These regulations are made using powers in the Trade Act 2021 to amend the Conformity Assessment (Mutual Recognition Agreements) and Weights and Measures (Intoxicating Liquor) (Amendment) Regulations 2021, known as the 2021 regulations. They make a simple amendment in order to cite the construction products regulations as specified regulations within that legislation.

This brings me to the detail of our statutory instrument. Using powers from the Trade Act 2021, these regulations make an amendment to the 2021 regulations to include the UK CPR as a specified regulation. They do no more than is necessary to implement the mutual recognition agreement on conformity assessment under the UK-Canada Trade Continuity Agreement. They do not change the key CPR requirements for placing construction products on the market in Great Britain. For those reasons, they are very simple to understand.

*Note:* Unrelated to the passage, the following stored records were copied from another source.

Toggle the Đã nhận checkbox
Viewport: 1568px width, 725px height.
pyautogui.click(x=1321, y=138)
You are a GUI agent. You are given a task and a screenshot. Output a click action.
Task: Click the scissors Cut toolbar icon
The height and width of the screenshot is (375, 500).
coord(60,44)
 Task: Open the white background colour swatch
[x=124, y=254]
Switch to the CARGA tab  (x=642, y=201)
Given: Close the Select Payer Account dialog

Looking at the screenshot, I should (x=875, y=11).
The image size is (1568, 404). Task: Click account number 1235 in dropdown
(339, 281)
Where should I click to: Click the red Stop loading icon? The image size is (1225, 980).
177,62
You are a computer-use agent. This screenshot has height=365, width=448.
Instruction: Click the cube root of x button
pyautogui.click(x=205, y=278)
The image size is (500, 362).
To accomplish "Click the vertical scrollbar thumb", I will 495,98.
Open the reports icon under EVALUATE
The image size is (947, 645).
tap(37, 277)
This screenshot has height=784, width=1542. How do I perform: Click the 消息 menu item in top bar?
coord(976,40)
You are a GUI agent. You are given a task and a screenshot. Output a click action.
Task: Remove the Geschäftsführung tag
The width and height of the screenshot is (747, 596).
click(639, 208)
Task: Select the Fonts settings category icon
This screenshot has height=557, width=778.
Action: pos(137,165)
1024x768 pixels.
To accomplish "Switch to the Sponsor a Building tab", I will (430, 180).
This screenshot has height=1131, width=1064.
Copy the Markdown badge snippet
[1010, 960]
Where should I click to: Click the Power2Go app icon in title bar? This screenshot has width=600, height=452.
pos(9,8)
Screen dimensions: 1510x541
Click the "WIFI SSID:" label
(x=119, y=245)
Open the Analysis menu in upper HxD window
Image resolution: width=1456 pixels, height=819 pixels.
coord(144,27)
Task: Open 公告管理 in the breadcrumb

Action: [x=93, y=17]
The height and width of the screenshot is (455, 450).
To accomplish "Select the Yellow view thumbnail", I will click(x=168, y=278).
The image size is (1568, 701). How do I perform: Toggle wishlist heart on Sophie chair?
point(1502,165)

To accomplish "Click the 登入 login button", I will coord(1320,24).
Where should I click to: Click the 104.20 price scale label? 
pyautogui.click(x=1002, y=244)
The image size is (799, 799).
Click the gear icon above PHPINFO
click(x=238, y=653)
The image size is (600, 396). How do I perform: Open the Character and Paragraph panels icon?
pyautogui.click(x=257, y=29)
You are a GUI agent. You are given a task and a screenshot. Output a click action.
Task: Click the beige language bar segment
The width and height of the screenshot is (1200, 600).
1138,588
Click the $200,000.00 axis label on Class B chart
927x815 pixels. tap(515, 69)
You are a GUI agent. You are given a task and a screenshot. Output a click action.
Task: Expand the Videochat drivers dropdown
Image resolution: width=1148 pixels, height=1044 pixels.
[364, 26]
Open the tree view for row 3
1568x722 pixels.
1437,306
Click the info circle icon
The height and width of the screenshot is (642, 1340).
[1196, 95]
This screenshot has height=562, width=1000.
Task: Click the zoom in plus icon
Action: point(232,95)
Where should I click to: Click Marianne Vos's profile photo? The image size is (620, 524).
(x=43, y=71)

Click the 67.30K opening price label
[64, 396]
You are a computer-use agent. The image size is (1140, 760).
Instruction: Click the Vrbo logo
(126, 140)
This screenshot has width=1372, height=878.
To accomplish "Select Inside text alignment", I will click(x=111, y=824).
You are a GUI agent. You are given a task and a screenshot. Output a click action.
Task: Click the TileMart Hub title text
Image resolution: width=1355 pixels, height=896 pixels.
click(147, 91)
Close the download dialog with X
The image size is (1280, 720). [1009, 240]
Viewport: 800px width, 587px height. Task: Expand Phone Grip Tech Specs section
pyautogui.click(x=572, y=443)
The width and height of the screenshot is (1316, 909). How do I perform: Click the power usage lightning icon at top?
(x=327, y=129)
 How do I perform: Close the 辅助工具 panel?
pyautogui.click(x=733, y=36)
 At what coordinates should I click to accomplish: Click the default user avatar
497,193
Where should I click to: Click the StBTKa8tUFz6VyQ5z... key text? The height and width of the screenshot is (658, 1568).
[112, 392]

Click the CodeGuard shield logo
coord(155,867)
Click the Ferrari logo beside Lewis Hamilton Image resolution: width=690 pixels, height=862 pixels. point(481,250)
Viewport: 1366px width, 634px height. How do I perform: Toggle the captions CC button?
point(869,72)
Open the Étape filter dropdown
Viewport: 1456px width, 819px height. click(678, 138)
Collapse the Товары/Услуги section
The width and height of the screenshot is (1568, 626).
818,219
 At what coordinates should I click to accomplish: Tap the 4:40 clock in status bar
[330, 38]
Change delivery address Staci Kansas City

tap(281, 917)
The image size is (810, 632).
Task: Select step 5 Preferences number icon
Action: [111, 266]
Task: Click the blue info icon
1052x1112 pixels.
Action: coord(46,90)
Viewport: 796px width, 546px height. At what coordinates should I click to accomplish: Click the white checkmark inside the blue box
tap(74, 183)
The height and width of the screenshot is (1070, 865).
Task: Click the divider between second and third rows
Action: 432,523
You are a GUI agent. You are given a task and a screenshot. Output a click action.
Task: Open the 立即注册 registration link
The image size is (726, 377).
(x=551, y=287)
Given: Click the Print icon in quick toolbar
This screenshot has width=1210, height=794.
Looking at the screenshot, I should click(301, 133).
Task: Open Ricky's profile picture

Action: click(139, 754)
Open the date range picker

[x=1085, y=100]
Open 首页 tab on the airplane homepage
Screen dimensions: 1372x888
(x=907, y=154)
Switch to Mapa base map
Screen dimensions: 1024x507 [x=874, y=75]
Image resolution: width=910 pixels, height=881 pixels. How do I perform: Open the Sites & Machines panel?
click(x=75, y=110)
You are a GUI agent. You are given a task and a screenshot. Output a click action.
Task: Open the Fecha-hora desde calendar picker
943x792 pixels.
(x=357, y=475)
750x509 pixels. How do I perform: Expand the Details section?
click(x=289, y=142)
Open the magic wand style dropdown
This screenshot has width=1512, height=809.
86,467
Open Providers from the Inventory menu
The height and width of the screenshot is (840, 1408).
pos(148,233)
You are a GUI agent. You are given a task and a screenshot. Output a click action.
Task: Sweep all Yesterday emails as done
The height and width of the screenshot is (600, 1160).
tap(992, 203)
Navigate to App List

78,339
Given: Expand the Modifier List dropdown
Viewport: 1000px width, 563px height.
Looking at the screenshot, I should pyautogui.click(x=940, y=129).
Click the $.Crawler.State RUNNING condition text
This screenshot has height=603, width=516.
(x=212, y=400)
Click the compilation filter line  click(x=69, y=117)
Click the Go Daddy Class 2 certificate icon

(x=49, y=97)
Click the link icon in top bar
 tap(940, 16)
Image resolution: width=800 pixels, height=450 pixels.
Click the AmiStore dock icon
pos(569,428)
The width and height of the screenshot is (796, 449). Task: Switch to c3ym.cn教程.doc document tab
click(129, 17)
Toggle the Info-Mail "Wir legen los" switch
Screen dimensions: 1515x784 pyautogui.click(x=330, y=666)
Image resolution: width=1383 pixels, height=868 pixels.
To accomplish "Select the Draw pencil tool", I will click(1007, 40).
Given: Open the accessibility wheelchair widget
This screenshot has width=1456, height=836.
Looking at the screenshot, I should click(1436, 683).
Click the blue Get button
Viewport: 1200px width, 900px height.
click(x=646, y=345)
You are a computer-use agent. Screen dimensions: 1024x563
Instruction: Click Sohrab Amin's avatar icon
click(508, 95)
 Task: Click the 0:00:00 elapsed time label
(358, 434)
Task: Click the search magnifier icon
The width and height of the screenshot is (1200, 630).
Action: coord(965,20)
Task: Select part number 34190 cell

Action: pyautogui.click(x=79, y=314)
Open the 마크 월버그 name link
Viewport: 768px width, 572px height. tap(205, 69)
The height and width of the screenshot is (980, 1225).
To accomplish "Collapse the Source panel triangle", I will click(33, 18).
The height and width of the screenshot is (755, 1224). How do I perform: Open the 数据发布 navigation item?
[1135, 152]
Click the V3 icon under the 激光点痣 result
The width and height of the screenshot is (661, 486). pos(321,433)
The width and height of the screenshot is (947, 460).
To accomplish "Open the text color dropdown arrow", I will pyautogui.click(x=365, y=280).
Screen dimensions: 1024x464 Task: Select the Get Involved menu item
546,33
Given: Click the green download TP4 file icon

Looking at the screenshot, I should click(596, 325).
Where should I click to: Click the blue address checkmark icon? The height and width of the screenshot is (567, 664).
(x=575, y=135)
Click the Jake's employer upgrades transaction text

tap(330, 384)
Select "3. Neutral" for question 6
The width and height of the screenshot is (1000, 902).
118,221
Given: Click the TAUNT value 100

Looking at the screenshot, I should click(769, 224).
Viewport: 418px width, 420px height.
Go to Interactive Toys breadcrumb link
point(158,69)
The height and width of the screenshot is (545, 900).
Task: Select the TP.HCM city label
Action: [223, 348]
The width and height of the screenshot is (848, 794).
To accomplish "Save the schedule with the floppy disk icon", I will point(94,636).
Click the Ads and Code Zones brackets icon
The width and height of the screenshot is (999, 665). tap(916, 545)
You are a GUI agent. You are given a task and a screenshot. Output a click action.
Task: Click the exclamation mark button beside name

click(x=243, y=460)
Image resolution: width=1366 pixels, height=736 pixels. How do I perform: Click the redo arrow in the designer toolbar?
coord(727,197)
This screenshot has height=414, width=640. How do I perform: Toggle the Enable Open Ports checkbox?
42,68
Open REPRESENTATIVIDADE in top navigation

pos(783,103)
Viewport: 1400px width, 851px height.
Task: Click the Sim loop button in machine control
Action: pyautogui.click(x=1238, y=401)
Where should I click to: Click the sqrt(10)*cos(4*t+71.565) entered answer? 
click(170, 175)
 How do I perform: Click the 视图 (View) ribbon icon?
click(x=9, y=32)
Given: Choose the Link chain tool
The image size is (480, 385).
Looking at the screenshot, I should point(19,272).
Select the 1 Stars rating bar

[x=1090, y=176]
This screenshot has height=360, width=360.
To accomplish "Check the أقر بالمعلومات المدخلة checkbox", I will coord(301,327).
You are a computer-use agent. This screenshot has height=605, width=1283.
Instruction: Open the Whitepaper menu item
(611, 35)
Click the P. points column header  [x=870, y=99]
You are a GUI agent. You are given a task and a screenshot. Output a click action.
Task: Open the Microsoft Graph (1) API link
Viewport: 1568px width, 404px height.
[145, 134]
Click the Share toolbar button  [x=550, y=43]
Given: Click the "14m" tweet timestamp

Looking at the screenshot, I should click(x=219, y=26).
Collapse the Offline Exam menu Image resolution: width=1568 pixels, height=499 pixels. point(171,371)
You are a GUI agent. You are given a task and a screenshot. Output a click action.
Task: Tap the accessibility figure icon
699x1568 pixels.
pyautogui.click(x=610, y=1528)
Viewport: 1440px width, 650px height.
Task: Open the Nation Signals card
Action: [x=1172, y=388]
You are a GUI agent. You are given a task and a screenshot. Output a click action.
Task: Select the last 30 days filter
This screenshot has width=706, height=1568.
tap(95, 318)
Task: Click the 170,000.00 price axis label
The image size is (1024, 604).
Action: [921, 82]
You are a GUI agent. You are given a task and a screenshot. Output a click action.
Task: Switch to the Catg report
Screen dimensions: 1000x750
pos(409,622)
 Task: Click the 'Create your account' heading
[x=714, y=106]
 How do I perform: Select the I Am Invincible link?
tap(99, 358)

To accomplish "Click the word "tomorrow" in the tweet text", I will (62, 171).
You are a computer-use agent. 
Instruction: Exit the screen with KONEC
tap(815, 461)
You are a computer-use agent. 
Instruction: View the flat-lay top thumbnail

The effect of making this amendment can be considered in two parts. First, these regulations ensure that, pursuant to the UK-Canada Trade Continuity Agreement, the UK recognises and accepts a conformity assessment procedure or result issued by a Canadian conformity assessment body that has carried out the assessment of a construction product against UK CPR requirements. The effect of this is that a conformity assessment procedure undertaken by a Canadian conformity assessment body against UK designated standards will be treated as if it were performed by a UK approved body, enabling Canadian-assessed UK conformity assessment marked products to be placed on the market in Great Britain.

Secondly, and finally, these regulations enable the Secretary of State to assign an identification number to, and include in any register, a Canadian conformity assessment body carrying out an assessment in relation to the UK CPR and include a Canadian accreditation body in a register of those bodies. As a result, manufacturers can easily find and use a Canadian-based conformity assessment body that is accredited to undertake conformity assessment procedures against UK designated standards prior to export to Great Britain.

In summary, our overall approach to these amendments is entirely consistent with both the policy and legal intent of the Trade Act 2021 and enacts the policy that the Government have an obligation to execute as part of their international agreements. Equally, these regulations, and the 2021 regulations they amend, are entirely concurrent with the Northern Ireland protocol, which applies in Northern Ireland. These regulations serve a very specific purpose: to amend the 2021 regulations to ensure that the UK CPR is a specified regulation. This is necessary to enact the provisions of the UK-Canada Trade Agreement protocol on conformity assessment that came into force on 1 April 2021.

This instrument is necessary to ensure that we remove a technical barrier to trade between the UK and Canada and meet our obligations within the UK-Canada Trade Continuity Agreement, which has already come into force. I hope that colleagues will join me in supporting the draft regulations. I commend them to the Committee.

Lord Jones Portrait Lord Jones (Lab)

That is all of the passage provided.